Substitute the expression for 't' into the equation:

$$y = 16 \left( \frac{x - 3}{4} \right)^2 - 9$$

Simplify the expression by squaring the term in the parenthesis and multiplying by 16.

$$y = 16 \frac{(x - 3)^2}{16} - 9$$

$$y = (x - 3)^2 - 9$$

**step3 Identify the Type of Curve and its Vertex**

The equation $$y = (x - 3)^2 - 9$$ is in the standard form of a parabola, $$y = a(x - h)^2 + k$$. From this form, we can identify the vertex and the direction of opening.

The curve is a parabola that opens upwards, with its vertex at $$(h, k)$$ where $$h=3$$ and $$k=-9$$.

**step4 Determine the Direction of Increasing t**

To determine the direction of the curve as 't' increases, we can select a few values for 't' and calculate the corresponding (x, y) coordinates. Then, observe how the points move on the coordinate plane as 't' gets larger.
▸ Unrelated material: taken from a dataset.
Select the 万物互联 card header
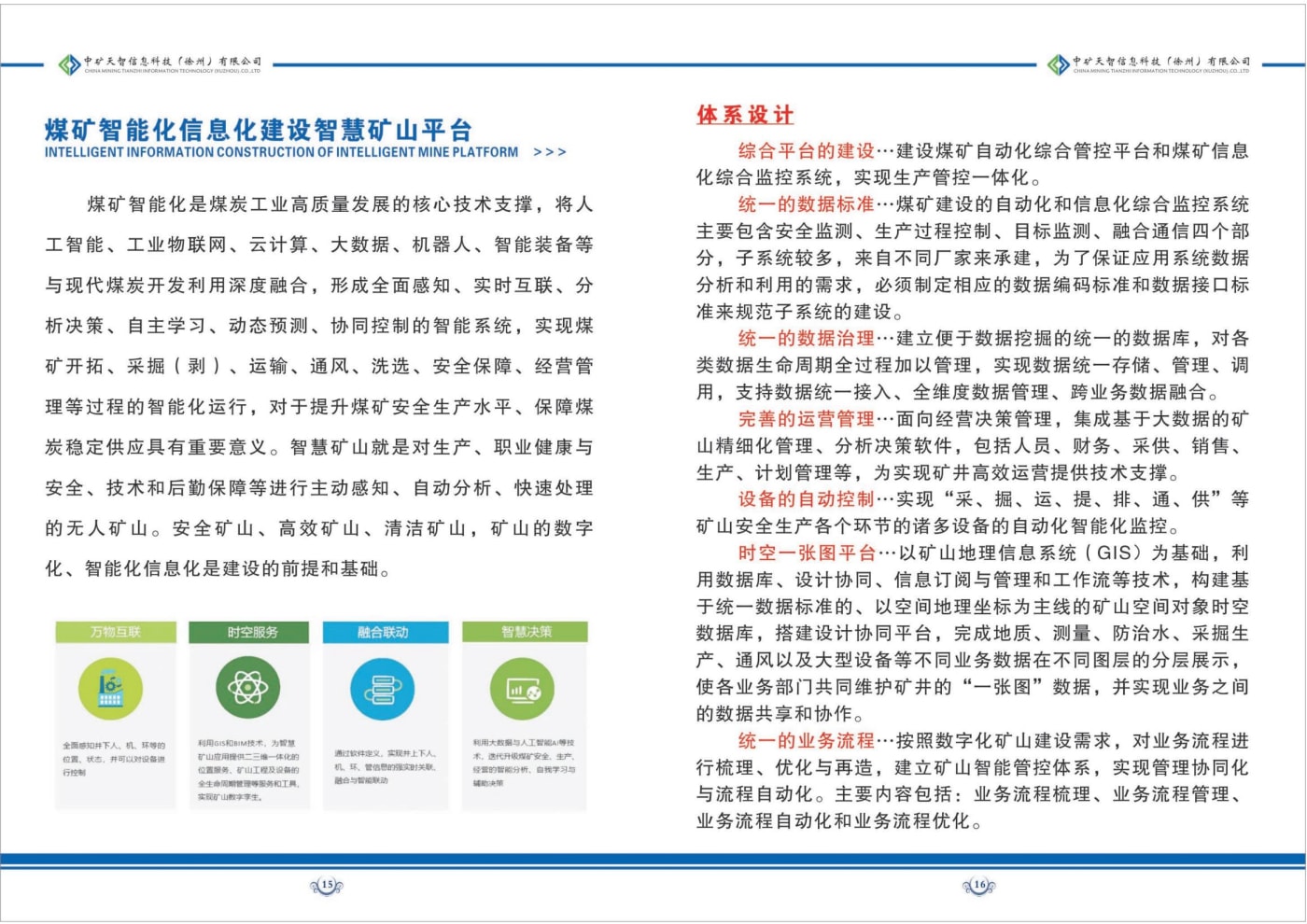 click(116, 632)
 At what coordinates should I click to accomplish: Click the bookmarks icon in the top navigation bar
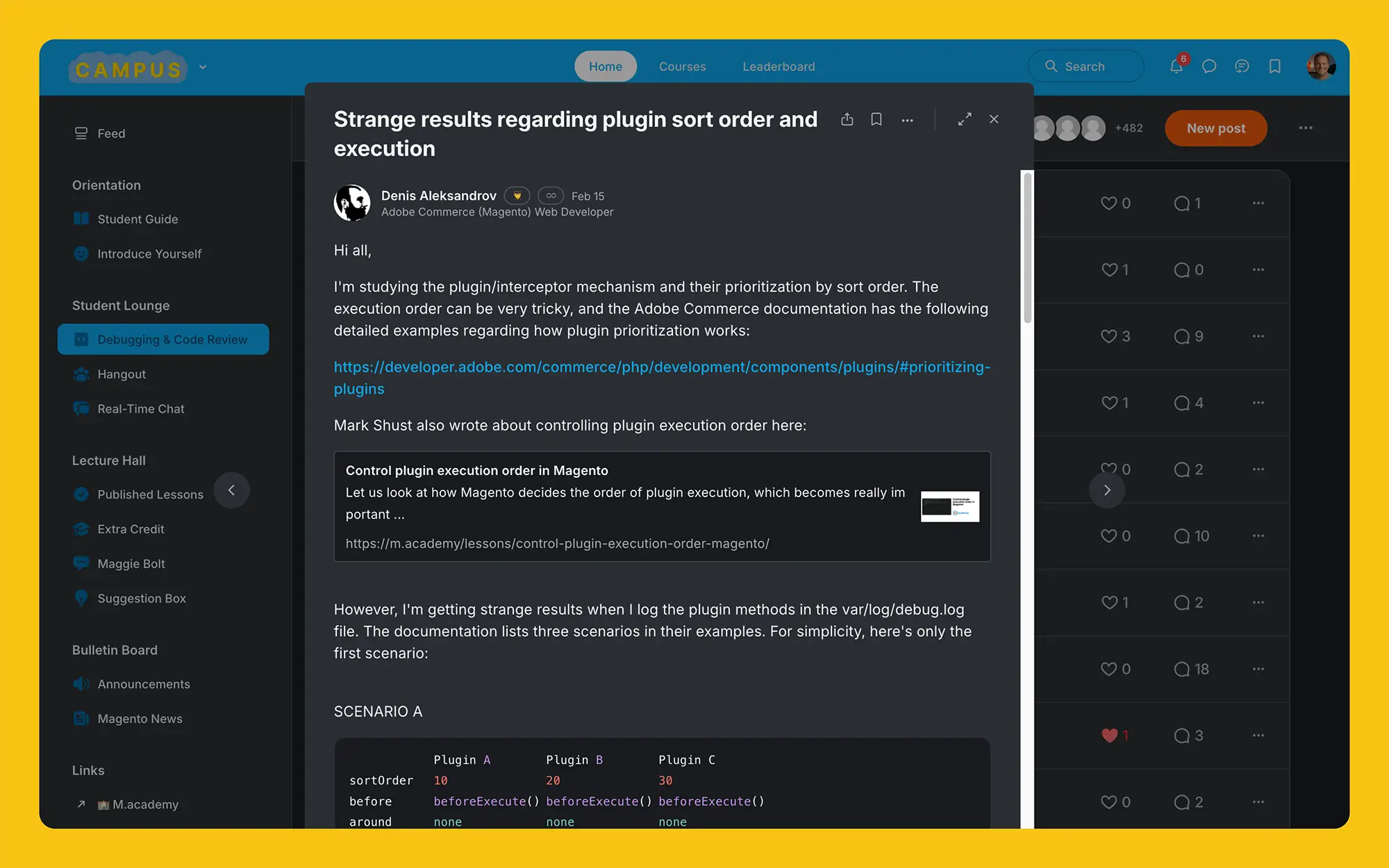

Let's choose `t = 0`, `t = 1`, and `t = 2`:

For $$t = 0$$:

$$x = 4(0) + 3 = 3$$

$$y = 16(0)^2 - 9 = -9$$

Point 1: $$(3, -9)$$.

For $$t = 1$$:

$$x = 4(1) + 3 = 7$$

$$y = 16(1)^2 - 9 = 16 - 9 = 7$$

Point 2: $$(7, 7)$$.

For $$t = 2$$:

$$x = 4(2) + 3 = 11$$

$$y = 16(2)^2 - 9 = 16(4) - 9 = 64 - 9 = 55$$

Point 3: $$(11, 55)$$.

As 't' increases, the x-coordinate increases (from 3 to 7 to 11). This means the curve is traced from left to right along the parabola.

**step5 Sketch the Curve**

Based on the findings, the curve is a parabola $$y = (x - 3)^2 - 9$$ with its vertex at $$(3, -9)$$. It opens upwards. The direction of increasing 't' is such that the curve is traced from left to right.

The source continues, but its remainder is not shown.